Частная жизнь импрессионистов (Роу) - страница 225

В конце лета начались дожди и задул ветер, погода стала «не совсем рассчитанной на то, чтобы сделать деревню привлекательной даже для инвалида», жаловался Мане друзьям в Париж. Он по-прежнему умолял всех сообщать ему новости.

«Ты говоришь, что у тебя куча новостей для меня, – с упреком писал он Мэри Лоран, – так почему же не рассказываешь о них?»

Мане хотел знать все сейчас, пока вынужденно пребывал в плену. Как обычно, он заверял всех, что отдых ему очень помог и ему становится все лучше, но знал при этом, что прогноз неутешителен.

30 сентября он составил завещание, назначив Сюзанну своей единственной наследницей и предусмотрев обеспечение для Леона: «В своем завещании она должна оставить все, что оставил ей я, Леону Коэлле, известному под фамилией Леенхофф, который исключительно преданно заботился обо мне». Это было знаменательно, поскольку по французским законам имущество безоговорочно переходит к детям, законным или незаконным. Завещание заканчивалось словами: «Я надеюсь, что мои братья сочтут эти распоряжения совершенно естественными». А под подписью Мане добавил приписку из двух не допускавших иного толкования строк, повторив: «Должно быть совершенно ясно, что Сюзанна Леенхофф, моя жена, в своем завещании оставит Леону Коэлле, известному как Леон Леенхофф, все состояние, которое я завещал ей».

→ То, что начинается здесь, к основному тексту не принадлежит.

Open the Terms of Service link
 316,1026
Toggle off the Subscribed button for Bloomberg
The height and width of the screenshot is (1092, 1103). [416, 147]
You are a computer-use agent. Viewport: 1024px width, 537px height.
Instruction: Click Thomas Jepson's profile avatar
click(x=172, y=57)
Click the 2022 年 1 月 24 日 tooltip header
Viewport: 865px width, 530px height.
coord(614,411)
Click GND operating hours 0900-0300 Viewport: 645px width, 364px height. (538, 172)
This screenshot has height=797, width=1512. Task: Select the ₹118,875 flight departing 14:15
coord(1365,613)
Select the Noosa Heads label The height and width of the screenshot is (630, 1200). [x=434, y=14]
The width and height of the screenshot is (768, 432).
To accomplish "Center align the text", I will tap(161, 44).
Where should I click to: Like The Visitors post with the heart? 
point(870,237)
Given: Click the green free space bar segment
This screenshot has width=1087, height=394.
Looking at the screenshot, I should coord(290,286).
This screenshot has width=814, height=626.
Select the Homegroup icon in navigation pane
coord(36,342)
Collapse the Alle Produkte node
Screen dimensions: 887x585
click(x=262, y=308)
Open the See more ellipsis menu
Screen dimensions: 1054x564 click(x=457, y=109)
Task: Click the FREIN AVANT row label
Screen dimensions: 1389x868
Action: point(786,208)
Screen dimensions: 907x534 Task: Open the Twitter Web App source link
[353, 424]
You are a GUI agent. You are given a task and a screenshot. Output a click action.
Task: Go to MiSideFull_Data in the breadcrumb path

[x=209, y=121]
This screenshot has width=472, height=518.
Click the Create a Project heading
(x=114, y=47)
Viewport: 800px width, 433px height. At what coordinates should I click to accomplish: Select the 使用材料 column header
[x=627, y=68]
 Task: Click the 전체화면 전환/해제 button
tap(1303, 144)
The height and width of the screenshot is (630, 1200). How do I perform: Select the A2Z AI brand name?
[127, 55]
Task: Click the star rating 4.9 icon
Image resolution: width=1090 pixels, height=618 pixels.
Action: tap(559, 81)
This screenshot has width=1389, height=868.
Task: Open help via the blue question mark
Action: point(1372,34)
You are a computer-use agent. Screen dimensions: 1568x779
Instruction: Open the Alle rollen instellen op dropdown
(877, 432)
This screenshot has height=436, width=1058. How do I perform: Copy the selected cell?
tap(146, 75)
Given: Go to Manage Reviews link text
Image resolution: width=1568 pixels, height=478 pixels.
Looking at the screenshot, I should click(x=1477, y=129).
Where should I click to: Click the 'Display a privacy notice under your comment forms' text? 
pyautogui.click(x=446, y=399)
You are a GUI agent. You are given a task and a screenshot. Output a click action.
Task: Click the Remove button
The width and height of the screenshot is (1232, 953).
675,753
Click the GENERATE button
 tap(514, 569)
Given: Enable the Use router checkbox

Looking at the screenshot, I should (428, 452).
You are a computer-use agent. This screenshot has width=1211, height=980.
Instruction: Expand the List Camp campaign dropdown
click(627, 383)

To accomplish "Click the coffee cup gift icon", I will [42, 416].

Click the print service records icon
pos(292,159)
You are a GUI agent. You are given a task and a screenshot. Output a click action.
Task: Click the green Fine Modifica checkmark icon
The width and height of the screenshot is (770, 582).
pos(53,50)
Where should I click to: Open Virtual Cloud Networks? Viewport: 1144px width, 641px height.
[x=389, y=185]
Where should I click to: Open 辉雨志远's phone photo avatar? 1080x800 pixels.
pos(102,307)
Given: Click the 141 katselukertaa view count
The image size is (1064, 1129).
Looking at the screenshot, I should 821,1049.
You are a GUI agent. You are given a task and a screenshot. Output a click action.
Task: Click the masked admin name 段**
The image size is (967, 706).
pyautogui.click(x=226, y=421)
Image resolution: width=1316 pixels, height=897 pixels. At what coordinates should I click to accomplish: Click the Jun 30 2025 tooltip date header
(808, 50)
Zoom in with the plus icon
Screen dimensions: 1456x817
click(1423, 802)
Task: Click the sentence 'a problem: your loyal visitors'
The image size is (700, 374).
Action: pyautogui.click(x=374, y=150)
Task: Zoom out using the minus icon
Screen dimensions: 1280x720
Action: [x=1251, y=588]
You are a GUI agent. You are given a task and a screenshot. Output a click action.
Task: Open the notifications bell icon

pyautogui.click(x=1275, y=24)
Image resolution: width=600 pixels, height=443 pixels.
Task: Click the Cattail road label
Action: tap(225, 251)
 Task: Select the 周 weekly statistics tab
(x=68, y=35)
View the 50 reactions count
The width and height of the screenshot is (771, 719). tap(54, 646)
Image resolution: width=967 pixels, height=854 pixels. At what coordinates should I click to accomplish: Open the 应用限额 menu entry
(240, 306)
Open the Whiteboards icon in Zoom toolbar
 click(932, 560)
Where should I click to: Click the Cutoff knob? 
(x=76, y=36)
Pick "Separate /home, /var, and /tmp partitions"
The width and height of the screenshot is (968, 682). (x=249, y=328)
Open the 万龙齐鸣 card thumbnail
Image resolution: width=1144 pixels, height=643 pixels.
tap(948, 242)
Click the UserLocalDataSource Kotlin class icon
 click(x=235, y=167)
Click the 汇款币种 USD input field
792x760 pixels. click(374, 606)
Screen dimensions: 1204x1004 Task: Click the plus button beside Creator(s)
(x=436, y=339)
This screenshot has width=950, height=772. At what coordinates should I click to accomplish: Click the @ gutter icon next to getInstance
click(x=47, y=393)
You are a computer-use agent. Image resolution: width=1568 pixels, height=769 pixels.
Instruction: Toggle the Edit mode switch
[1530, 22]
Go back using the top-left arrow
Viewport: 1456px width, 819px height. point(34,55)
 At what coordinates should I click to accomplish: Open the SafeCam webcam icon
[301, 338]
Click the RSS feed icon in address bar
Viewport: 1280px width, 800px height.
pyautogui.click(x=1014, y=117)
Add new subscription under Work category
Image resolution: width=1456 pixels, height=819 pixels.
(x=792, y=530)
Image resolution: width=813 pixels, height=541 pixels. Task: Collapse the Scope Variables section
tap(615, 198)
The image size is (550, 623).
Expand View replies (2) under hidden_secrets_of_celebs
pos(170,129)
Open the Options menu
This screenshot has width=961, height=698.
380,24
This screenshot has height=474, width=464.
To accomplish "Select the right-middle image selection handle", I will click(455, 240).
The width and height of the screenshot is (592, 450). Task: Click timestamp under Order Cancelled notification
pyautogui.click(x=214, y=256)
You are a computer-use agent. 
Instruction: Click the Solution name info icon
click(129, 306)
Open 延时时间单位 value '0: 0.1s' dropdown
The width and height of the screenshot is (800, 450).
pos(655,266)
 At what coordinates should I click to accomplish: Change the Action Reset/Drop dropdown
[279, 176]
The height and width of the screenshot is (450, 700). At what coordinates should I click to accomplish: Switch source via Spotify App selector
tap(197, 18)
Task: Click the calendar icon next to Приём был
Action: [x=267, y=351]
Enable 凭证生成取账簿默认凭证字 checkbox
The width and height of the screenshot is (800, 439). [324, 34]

В октябре Мане вернулся в Париж, исполненный намерения работать, и приступил к написанию картин, которые собирался представить в Салон на следующий год. Работал он с маниакальной страстью, постоянно ворча и жалуясь. «Амазонка» сводила его с ума, он не был ею доволен и, бросив рисовать, ложился на диван, ругаясь и кипя от злости. Его жестоко терзало, что теперь, получив наконец желанную награду, он утратил способность работать.

По вечерам его навещал Антонен Пруст, и Мане говорил ему, что хочет нарисовать распятие. Он признался, что, работая над его портретом, рисуя Пруста в смокинге и цилиндре, с розой в петлице, постоянно представлял его идущим на встречу с Марией Магдалиной.

– Иисус на кресте – какой символ! – восклицал он. – Символ любви, преодоленной печалью, которая лежит в основе человеческого существования, является главным мотивом гуманистической поэзии… но довольно, я становлюсь болезненно впечатлительным. Это все Сиредэ виноват, врачи всегда напоминают мне служащих похоронного бюро. Хотя, должен сказать, сегодня вечером я чувствую себя гораздо лучше…

Мане беспокоился, что станет с его картинами.

– Умоляю тебя, – говорил он Прусту, – если я умру, не дай разорвать мое наследие на куски между публичными коллекциями, тогда оно не получит справедливой оценки. Прошу, прошу тебя сделать для меня одну вещь: не позволить, чтобы музеи разодрали меня на части.